_PROMPT_: Which lines of the data below include the string "notice"? Return each of them.
━━━━━ TASK INPUTS
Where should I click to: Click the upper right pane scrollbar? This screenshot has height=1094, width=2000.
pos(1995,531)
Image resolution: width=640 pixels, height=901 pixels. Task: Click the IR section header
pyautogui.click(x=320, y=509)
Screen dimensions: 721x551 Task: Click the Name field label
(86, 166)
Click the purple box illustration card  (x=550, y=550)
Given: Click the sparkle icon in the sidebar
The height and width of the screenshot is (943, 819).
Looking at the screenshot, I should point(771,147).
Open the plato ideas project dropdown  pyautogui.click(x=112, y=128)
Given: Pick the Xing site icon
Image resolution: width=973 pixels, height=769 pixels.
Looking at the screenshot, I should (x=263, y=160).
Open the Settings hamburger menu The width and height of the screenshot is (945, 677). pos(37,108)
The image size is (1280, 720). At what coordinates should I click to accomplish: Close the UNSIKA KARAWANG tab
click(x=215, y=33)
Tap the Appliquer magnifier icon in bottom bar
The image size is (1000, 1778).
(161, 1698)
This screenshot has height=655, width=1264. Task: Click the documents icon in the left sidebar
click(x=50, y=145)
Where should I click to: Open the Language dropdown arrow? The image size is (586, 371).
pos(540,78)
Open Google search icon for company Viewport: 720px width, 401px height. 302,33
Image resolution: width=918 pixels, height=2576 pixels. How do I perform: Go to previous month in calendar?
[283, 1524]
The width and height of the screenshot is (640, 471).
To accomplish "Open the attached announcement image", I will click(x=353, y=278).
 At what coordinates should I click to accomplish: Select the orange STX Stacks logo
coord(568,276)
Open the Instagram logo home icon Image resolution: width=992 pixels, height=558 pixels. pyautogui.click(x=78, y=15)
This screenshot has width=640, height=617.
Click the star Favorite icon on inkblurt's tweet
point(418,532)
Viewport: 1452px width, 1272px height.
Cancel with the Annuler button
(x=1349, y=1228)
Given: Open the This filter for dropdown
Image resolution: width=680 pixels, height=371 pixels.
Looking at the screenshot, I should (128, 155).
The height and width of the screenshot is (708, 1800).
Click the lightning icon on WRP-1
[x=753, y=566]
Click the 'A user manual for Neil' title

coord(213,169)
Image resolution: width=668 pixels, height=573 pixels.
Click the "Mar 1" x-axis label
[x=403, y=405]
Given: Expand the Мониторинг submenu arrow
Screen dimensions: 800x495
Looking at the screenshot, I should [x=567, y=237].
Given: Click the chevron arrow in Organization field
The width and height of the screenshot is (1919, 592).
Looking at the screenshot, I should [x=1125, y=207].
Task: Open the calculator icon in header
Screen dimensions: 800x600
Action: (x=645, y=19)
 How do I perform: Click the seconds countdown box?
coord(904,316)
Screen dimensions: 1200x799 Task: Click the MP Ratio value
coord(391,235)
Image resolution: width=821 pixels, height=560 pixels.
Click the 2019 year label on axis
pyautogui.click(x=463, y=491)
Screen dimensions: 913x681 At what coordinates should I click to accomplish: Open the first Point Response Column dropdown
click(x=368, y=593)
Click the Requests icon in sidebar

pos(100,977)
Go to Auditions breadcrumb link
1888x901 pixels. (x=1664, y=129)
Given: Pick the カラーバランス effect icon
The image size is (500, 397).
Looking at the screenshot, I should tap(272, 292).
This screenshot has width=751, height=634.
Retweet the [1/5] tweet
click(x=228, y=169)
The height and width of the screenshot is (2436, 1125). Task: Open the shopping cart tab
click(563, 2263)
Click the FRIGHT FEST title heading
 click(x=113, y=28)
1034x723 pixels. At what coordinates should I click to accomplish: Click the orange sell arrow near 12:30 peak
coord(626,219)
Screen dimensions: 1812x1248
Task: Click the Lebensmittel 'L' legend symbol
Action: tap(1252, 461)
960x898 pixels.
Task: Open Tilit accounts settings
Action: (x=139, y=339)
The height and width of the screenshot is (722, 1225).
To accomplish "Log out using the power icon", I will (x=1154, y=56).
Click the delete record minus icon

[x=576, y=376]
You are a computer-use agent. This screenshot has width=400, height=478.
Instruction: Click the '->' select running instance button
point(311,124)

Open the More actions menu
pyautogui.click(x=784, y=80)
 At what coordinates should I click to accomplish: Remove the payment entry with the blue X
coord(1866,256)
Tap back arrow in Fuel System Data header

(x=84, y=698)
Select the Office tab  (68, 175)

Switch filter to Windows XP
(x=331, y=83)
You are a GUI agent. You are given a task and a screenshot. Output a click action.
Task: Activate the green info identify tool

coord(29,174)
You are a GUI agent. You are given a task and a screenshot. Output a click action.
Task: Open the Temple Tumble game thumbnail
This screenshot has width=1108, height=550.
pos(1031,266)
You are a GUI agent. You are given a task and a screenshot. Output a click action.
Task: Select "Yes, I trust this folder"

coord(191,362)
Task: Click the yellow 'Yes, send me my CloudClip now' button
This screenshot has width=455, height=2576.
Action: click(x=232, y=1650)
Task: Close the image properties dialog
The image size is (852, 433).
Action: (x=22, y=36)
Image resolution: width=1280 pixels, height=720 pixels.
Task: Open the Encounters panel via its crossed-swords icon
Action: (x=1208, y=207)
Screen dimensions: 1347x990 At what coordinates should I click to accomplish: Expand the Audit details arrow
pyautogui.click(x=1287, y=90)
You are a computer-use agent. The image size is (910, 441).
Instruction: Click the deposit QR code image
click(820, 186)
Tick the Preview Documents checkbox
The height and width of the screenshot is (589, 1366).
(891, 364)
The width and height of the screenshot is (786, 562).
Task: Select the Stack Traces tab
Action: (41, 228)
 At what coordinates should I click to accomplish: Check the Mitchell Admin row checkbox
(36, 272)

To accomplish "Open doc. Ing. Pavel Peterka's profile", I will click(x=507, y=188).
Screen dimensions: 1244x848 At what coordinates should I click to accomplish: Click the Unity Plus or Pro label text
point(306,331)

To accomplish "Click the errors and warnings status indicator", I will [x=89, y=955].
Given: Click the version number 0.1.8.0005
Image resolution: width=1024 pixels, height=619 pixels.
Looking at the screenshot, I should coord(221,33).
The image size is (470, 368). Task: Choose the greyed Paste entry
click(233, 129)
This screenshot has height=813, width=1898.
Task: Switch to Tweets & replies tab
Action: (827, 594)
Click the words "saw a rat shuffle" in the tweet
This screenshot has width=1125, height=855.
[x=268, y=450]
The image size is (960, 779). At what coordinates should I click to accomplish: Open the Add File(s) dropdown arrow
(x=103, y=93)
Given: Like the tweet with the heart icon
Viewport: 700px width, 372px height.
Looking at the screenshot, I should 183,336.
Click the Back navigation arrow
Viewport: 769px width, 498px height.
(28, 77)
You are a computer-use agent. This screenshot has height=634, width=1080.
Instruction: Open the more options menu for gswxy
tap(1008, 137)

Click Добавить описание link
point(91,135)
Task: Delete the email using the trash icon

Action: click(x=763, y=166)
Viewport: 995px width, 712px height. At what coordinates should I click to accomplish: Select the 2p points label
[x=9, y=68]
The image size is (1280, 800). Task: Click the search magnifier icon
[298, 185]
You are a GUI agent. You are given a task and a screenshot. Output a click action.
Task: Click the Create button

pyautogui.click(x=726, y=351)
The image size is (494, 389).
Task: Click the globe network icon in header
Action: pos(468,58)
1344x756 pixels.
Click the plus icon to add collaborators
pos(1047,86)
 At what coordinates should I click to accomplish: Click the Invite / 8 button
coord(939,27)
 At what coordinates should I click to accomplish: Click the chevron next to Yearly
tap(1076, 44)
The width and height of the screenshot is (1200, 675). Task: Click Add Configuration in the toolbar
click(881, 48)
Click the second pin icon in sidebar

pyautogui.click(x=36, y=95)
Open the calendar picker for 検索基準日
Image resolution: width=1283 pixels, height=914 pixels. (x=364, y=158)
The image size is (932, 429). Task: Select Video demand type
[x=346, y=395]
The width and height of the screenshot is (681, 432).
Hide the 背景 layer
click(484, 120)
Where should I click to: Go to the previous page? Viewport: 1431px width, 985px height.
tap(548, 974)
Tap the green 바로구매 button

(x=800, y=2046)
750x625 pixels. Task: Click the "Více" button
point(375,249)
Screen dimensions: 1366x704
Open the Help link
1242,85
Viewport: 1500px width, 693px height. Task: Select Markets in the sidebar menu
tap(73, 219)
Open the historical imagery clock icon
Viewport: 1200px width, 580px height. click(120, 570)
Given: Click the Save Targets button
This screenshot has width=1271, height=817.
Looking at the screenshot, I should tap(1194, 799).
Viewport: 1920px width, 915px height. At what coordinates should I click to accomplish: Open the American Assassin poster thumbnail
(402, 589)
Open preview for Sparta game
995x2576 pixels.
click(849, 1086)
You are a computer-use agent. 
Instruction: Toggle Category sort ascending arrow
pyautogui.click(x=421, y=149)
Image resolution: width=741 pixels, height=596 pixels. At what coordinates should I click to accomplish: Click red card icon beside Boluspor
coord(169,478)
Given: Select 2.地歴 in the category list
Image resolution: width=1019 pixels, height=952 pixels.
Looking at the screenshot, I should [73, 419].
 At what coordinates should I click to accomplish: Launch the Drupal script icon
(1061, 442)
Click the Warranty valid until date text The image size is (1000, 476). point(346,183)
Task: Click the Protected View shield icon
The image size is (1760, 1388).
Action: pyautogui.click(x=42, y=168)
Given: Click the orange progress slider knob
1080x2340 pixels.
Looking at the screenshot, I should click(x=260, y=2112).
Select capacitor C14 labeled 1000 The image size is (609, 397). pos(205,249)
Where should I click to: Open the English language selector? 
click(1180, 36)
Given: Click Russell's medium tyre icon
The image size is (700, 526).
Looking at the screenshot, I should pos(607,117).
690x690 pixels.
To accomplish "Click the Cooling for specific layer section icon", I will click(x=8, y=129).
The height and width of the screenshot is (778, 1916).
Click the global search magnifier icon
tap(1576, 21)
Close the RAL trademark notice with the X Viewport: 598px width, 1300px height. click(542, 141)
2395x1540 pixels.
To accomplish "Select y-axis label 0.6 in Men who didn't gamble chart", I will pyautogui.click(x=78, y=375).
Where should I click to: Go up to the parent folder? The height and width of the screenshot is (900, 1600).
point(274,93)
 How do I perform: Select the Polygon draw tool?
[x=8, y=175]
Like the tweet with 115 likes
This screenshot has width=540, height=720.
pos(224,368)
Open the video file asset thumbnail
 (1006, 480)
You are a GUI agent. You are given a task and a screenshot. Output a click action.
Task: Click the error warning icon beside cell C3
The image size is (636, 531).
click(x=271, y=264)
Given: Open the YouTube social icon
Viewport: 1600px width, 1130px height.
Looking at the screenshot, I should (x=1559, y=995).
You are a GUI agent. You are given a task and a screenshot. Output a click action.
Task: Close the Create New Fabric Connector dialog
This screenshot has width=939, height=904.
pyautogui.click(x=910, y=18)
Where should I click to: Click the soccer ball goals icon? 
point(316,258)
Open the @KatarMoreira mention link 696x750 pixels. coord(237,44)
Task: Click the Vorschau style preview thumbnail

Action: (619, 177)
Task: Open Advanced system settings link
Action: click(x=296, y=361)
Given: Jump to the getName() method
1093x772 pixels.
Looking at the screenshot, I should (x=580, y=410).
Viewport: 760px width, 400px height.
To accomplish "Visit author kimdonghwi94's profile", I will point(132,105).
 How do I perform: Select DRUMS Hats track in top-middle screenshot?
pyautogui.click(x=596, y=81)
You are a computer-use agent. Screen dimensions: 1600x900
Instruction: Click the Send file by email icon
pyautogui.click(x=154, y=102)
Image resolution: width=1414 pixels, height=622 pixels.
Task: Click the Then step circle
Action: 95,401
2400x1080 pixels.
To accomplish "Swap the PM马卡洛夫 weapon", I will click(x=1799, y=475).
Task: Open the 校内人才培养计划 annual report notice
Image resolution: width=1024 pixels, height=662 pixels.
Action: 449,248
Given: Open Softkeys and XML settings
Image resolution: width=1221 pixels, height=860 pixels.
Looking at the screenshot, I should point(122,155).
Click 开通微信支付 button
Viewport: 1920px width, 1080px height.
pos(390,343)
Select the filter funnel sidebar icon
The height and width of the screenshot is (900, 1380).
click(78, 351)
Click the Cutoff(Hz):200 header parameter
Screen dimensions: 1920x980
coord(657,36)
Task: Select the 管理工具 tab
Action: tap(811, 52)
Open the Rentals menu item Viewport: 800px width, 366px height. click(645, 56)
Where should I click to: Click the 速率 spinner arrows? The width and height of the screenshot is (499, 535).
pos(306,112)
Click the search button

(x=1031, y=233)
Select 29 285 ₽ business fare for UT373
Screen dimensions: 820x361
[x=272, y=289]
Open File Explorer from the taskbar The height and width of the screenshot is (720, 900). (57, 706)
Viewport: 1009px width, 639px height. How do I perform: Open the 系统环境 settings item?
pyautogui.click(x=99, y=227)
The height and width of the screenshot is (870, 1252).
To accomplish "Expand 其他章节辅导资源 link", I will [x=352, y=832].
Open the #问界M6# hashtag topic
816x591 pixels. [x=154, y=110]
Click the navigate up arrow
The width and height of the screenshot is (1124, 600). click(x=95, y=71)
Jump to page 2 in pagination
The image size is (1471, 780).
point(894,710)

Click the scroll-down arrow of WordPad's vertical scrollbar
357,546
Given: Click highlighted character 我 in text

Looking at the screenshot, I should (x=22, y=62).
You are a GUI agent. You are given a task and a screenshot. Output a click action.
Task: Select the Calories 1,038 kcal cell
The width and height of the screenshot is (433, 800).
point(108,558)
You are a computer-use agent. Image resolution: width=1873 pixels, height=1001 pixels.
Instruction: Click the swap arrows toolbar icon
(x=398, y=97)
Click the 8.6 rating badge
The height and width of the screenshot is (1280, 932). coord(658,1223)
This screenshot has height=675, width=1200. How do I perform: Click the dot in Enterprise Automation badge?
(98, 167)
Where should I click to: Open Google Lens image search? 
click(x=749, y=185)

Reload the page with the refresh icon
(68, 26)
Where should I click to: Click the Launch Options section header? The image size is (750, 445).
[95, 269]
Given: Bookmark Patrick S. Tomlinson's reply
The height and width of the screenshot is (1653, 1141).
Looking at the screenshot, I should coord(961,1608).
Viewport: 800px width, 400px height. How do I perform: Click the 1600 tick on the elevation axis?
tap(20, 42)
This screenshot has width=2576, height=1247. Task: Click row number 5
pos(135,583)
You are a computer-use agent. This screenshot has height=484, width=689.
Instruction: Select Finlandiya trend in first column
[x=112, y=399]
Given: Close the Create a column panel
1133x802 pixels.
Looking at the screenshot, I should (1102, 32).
━━━━━━━━━━
_ANSWER AREA_:
Close the RAL trademark notice with the X Viewport: 598px width, 1300px height. click(542, 141)
Task: Open the 校内人才培养计划 annual report notice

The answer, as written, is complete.